The Washington Regular Baptist Church Cemetery was sued by gravesite owner Kathy Salyer in May 2015 after she discovered that a man named Lowell Johnson had been buried on a plot intended for her mother that Salyer had purchased more than 30 years prior. Salyer purchased four contiguous gravesites in 1982 that comprised Lot 14 of the cemetery and later purchased a fifth contiguous plot.

The cemetery admitted its mistake in inadvertently selling the gravesite twice, first to Salyer and later for Johnson’s burial, but refused Salyer’s demand to move Johnson’s remains. Salyer then sued, seeking damages, attorney fees, and an order for the cemetery to remove Johnson’s remains from the gravesite and restore it to her.

However, the Ripley Circuit Court held that the cemetery did not commit wrongful burial and awarded Salyer a free vacant gravesite instead, also denying her request for damages and attorney fees. The Indiana Court of Appeals affirmed, but Judge James Kirsch dissented, finding that the judgment should be reversed and remanded for an order that the cemetery correct the wrongful burial.

Indiana Supreme Court justices split in reversing the trial court’s decision in Kathy Salyer v.
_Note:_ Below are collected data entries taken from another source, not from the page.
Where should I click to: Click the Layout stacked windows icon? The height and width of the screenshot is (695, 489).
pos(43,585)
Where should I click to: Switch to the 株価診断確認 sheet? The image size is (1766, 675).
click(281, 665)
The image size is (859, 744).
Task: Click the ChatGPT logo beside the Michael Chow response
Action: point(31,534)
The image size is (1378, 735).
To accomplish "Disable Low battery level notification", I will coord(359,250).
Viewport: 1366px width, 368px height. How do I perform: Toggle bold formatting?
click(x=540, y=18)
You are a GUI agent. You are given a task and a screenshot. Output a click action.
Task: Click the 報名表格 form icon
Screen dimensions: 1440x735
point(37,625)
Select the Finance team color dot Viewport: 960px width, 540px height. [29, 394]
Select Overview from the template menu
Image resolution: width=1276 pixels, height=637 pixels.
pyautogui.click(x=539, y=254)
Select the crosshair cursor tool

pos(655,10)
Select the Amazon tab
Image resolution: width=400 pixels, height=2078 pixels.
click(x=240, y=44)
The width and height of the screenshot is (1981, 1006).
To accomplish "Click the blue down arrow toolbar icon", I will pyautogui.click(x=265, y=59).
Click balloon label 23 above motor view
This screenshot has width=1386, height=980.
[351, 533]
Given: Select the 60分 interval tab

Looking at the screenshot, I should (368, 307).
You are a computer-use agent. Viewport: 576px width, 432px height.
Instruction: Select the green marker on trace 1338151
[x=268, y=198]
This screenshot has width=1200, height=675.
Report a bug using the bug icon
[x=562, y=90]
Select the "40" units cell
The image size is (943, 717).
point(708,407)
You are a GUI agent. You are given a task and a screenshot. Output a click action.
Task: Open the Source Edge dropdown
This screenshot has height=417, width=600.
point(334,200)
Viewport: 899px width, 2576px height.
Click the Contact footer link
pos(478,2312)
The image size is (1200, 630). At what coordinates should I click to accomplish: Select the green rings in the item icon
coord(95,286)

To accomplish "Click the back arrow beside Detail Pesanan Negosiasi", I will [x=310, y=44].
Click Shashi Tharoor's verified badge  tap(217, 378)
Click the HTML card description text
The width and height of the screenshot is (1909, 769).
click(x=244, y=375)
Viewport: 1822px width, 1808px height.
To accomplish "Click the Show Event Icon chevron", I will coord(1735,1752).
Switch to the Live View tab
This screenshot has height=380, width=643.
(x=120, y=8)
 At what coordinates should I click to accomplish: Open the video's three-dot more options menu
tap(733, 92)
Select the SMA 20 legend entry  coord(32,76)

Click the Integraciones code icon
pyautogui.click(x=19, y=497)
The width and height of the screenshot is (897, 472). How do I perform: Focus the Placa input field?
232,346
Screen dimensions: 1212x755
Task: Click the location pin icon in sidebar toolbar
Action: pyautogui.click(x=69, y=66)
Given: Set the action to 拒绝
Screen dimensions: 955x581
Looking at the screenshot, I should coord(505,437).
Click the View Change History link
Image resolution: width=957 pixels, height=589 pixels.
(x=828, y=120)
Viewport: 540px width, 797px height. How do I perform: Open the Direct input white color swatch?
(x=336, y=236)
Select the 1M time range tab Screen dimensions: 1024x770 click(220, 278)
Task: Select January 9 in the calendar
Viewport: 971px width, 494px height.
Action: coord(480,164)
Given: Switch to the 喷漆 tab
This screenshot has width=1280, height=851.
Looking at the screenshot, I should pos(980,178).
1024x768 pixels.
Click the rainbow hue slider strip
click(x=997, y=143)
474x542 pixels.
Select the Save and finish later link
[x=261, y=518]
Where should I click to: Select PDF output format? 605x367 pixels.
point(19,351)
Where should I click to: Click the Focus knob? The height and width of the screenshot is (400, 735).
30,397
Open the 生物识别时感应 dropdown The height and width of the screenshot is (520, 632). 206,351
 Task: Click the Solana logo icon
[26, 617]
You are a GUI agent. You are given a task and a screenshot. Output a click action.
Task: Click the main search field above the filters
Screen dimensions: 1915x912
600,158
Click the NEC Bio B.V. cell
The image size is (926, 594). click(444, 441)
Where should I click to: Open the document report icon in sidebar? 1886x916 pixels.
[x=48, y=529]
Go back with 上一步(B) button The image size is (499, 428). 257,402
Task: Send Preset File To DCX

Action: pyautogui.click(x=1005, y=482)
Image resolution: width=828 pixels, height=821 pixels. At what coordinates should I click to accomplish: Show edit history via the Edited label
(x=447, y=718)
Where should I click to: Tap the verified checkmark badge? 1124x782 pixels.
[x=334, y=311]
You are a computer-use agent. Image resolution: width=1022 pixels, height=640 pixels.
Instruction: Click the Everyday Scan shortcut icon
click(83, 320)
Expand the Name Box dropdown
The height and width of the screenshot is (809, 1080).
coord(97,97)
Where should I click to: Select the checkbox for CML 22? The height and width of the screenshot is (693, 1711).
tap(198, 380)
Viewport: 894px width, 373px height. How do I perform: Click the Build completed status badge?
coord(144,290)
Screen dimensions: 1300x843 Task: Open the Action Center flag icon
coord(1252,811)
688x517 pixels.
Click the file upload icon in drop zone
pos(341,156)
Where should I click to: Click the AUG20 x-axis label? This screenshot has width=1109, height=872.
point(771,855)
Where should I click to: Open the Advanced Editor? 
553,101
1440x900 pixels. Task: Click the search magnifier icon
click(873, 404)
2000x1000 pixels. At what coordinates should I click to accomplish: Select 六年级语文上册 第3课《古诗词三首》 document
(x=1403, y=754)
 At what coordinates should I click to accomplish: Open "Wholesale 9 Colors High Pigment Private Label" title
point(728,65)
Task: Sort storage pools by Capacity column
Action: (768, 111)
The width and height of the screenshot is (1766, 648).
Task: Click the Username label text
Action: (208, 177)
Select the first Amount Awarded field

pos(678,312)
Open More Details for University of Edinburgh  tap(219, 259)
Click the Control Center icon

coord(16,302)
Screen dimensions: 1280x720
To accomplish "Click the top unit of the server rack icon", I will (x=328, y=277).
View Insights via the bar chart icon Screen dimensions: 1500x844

Washington Regular Baptist Church Cemetery, and Kristy Sams, 20S-PL-102, with the majority agreeing with Kirsch about the relief Salyer should receive. Justices Mark Massa and Christopher Goff dissented without an opinion.

“(I.C. § 23-14-59-2) Section 2 provides that when a wrongful burial described in Section 1(1) occurs, ‘the cemetery owner shall … correct the wrongful burial … after becoming aware of the error[.]’  A dictionary published a few years after Section 2 was enacted in 1997 defines the verb ‘correct’ to include ‘to make right or set right[;] to alter or adjust so as to bring to some standard or required condition.’ Thus, Section 2 requires that a wrongful burial be made right or set right, altered so as to bring it to some required condition,” the majority of Chief Justice Loretta Rush and justices Steven David and Geoffrey Slaughter held in a per curiam opinion.

“The condition required by our statutes is one in which the burial is no longer ‘in the wrong lot, grave, grave space, burial space,’ etc. The statutory language … does not contemplate a court’s weighing of equities to fashion an alternative form of relief.

“The trial court and the Court of Appeals recognized Salyer is entitled to relief. But we agree with Salyer that she is entitled to ‘correct[ion of] the wrongful burial,’” the majority continued. “Accordingly, while we affirm the denial of damages and attorney’s fees, we reverse in part and remand for the trial court to order the Cemetery to correct the wrongful burial by removing Johnson’s remains from the Gravesite and restoring it for Salyer’s use.”